Blue Cheeses

Beenleigh Blue Devon England

Sheep’s milk can make wonderful blue cheese - noble Roquefort for one. There’s a real affinity between its richness and the metallic twang of the added veining. Capric acid levels in ewe's milk are somewhere between the low of cow and the high of goat meaning there is a hint of that farmyard sweatiness but nothing overwhelming. The milk for Devon’s glorious Beenleigh Blue doesn't have to travel far either: it comes from Tom and Helen Garland's local flock. Like all the best blues, the quality and taste of the paste is just as wonderful as the blue-green veins running through it - a tasty, umami backdrop that lets the inoculated moulds shine. Its sister cheeses, Harbourne Blue (made with goat's milk) and Devon Blue (cow's milk) are superb, too. But to my palate, its the balance of the rich ewe and continental-influenced style that makes Beenleigh so special. 

The cheese is made near Totnes, Devon - by Ticklemore Cheese - to a recipe not unlike its more famous French blue cousin. But in place of Roquefort’s clean sharpness it has a crumbly sweetness: it’s friendlier, less weepy, less palate-puckeringly sharp. The saltiness here is more a rock minerality than a briny spume; the cutting, almost vinegar tang replaced by a softer ripe-lemon sunshine. And as the cheese ages, its sweet youth broadens out into deeper, creamier complexity.

It’s a world-class blue, thoroughly British but with a whiff of French chic. It calls for a lighter fortified wine but nothing with the sweet pruney depths of port or even a Vin Doux Naturel.
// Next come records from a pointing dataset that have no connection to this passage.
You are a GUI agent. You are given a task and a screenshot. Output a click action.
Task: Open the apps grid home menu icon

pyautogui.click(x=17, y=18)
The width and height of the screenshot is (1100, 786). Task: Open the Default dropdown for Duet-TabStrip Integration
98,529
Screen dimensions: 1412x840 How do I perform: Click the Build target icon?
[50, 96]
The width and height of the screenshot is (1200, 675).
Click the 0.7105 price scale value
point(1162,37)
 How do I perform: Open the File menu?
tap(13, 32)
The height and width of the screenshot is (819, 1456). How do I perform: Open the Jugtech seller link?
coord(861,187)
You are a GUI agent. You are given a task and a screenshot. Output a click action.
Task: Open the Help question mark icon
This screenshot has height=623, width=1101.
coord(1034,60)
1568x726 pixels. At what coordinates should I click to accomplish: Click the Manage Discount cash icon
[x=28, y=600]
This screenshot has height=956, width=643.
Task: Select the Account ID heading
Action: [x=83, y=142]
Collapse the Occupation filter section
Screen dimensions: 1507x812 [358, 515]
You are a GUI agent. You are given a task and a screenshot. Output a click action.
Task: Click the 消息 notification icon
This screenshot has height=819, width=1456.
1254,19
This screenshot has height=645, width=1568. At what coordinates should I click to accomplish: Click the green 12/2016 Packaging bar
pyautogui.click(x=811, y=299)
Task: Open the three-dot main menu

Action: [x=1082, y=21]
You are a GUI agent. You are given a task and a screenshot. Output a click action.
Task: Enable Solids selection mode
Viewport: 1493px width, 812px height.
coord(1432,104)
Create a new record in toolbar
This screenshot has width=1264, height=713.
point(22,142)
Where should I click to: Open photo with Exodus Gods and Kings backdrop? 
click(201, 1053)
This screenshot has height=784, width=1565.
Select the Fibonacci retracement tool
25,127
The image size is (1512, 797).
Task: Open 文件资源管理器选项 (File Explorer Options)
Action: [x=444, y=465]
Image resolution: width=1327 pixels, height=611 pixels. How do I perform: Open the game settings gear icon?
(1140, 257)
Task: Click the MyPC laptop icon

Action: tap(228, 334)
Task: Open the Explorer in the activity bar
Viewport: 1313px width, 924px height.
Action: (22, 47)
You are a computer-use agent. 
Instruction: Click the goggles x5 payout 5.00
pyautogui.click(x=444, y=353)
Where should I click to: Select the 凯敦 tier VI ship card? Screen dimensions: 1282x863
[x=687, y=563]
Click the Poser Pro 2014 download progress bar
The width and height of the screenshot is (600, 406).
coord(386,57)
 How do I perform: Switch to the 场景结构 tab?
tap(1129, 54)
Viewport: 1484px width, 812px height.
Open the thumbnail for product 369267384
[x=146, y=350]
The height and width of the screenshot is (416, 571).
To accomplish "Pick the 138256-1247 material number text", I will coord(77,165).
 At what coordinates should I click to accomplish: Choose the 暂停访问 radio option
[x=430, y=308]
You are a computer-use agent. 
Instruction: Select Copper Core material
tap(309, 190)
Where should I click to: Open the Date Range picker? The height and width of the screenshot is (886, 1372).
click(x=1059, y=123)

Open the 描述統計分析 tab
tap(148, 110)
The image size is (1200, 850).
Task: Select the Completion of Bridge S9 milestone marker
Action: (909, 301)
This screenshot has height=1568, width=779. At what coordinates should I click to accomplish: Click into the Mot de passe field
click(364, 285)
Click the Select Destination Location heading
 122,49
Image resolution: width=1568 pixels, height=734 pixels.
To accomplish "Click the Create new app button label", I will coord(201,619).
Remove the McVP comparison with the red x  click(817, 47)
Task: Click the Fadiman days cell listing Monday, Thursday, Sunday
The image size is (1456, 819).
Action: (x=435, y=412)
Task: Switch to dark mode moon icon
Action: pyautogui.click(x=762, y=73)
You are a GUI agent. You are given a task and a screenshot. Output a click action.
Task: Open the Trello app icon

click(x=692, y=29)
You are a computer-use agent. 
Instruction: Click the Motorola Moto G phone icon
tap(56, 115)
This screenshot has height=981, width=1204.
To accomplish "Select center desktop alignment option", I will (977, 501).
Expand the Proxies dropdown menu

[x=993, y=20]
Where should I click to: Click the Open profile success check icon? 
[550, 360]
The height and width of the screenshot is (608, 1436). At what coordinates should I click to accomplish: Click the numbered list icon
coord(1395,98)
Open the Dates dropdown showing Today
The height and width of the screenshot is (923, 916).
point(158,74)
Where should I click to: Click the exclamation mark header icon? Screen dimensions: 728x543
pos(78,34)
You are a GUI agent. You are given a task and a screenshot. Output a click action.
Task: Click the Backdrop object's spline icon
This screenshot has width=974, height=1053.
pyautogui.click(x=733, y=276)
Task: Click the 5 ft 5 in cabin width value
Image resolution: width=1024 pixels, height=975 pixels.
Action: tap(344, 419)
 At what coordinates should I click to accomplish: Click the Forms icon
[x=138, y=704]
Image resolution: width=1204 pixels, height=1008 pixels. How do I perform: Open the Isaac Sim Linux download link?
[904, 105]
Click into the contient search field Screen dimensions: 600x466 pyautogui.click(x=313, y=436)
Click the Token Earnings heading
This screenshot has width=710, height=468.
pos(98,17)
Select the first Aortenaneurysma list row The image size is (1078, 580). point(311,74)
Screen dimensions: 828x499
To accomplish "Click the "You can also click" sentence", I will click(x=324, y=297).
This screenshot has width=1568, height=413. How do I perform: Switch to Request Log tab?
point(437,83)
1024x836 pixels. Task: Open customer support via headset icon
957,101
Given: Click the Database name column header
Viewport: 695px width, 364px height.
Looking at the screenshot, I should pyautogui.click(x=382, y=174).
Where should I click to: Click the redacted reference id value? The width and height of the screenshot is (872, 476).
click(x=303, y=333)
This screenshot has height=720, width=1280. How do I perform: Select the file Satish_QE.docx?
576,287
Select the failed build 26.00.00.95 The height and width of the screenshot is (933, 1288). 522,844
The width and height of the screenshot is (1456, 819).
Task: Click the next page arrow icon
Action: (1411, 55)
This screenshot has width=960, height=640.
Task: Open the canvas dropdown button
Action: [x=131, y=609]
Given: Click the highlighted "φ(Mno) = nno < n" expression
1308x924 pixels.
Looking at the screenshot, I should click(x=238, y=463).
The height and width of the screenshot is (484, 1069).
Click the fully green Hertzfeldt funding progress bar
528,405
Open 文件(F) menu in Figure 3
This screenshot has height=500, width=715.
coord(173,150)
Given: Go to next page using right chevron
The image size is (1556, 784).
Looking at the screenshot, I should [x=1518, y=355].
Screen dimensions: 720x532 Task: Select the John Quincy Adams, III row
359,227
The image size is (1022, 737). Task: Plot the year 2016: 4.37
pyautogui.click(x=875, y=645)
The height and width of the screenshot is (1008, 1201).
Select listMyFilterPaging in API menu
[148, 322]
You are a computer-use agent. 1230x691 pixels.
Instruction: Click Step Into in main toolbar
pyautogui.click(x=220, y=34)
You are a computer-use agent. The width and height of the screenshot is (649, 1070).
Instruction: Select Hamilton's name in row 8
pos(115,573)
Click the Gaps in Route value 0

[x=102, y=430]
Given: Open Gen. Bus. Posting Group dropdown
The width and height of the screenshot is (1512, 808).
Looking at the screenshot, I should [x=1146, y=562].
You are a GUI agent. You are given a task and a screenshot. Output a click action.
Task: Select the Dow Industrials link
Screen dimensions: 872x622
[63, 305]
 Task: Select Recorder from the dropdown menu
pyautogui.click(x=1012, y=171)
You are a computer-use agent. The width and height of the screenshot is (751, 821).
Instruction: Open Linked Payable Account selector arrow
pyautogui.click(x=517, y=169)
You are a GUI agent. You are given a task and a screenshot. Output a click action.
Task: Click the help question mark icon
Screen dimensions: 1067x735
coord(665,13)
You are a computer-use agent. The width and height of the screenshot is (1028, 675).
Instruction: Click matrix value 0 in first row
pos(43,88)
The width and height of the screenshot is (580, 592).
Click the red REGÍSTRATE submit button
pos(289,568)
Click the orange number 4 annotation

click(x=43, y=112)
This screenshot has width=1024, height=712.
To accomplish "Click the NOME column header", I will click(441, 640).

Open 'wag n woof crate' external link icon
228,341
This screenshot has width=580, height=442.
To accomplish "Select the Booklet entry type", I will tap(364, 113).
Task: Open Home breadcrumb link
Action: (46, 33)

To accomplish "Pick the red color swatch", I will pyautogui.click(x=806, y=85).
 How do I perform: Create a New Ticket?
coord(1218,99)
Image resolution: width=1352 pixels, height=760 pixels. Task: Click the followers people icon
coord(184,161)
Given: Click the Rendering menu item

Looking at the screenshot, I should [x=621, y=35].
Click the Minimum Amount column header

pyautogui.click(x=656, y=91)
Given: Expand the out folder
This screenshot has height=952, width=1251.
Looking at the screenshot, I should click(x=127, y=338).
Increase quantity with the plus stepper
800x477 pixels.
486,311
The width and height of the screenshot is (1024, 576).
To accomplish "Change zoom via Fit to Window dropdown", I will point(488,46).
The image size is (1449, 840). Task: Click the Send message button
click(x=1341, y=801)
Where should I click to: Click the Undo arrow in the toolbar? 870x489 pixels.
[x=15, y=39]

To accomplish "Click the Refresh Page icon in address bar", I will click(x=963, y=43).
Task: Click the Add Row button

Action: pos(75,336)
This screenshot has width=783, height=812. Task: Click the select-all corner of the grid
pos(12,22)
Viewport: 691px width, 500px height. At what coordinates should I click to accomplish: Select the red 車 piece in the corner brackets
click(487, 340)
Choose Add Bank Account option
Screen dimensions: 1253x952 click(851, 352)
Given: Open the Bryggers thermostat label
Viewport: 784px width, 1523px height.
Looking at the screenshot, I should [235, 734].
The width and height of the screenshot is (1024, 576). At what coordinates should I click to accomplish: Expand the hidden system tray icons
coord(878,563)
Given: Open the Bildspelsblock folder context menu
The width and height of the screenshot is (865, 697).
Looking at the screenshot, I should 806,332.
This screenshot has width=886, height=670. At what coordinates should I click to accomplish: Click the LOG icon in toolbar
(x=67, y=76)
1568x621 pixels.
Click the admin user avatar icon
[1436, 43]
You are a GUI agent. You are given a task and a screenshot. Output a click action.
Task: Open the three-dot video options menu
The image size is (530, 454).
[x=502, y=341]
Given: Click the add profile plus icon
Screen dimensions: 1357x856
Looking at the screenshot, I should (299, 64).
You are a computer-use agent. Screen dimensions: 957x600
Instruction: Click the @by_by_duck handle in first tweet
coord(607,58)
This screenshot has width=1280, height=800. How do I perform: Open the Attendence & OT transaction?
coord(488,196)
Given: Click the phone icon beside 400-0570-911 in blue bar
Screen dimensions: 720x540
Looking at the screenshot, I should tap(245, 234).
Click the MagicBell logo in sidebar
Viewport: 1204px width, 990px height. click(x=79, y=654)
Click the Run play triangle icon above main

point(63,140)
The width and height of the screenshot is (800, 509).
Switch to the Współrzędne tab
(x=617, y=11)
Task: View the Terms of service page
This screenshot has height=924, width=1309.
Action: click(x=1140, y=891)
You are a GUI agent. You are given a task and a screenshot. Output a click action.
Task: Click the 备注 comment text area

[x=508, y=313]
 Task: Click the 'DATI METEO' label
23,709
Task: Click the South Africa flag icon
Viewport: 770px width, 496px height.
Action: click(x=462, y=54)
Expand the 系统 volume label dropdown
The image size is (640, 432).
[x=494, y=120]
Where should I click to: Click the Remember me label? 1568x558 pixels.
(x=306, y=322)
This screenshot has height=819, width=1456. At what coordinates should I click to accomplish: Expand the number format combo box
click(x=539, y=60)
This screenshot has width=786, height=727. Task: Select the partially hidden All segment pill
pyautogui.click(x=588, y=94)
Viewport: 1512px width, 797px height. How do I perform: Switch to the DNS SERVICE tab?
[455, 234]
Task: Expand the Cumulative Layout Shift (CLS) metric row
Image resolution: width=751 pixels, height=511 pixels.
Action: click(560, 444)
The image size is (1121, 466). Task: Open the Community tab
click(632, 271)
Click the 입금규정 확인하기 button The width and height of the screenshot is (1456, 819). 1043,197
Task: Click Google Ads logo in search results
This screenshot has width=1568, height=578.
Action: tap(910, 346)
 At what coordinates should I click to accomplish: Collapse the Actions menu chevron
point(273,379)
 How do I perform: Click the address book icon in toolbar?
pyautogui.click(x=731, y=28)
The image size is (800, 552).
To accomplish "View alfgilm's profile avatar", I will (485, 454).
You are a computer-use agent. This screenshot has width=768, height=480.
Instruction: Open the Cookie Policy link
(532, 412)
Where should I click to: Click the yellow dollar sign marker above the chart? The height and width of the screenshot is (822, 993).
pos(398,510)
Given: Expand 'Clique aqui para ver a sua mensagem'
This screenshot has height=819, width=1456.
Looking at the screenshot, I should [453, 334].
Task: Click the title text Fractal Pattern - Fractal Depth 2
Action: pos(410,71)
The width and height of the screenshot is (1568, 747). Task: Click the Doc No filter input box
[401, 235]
A five-year-old Verdelho Madeira would hit the mark.

Cornish Blue Cornwall England

This cheese hails not from the Cornwall of sea-carved coves and vertiginous coastal paths but rather from the wilder, bleaker moors of the interior. Not the land of cream teas and Tintagel tea towels but of stark rocky bluffs, of moaning winds, of Jamaica Inn.

And there is indeed something untamed about Cornish Blue, the Millennial brainchild of the Cornish Cheese Co. It’s designed specifically to be eaten young, or so the producers say, and sees only 8-14 weeks of maturation before it hits your cheese plate. Sweet, not salty umami like Stilton, they state. Well, yes. To a degree.

It’s a young blue by most standards and so you can still get the sweet milky hum in its dense, fudgy interior. But sitting behind that is a rather complex blue tang that doffs its hat to Stichelton’s bitter, rustic, farmyardy qualities. Here, however, the crumbly cream of the paste wraps around the metallic blue notes to soften them and deliver them on the palate in a softer fashion. But there’s a definite ammonia hum to its natural rind which the exterior portion of paste inevitably picks up adding complexity and another menu of flavours.

There’s a super-long finish, too: an interplay of sweet, umami and funky blue notes – like clouds across Bodmin Moor revealing now shafts of sunlight, now a darker countenance. In the sample I tried (admittedly a supermarket offering) they didn’t marry quite as well as I had hoped. I am going to order some directly as I suspect it should be rather more successful. It was crowned World Champion at the 2010 World Cheese Awards after all, which is quite a feat for such a recently developed cheese. And with the right balance between elemental power and more domesticated hygge it would, I think, be a winner indeed.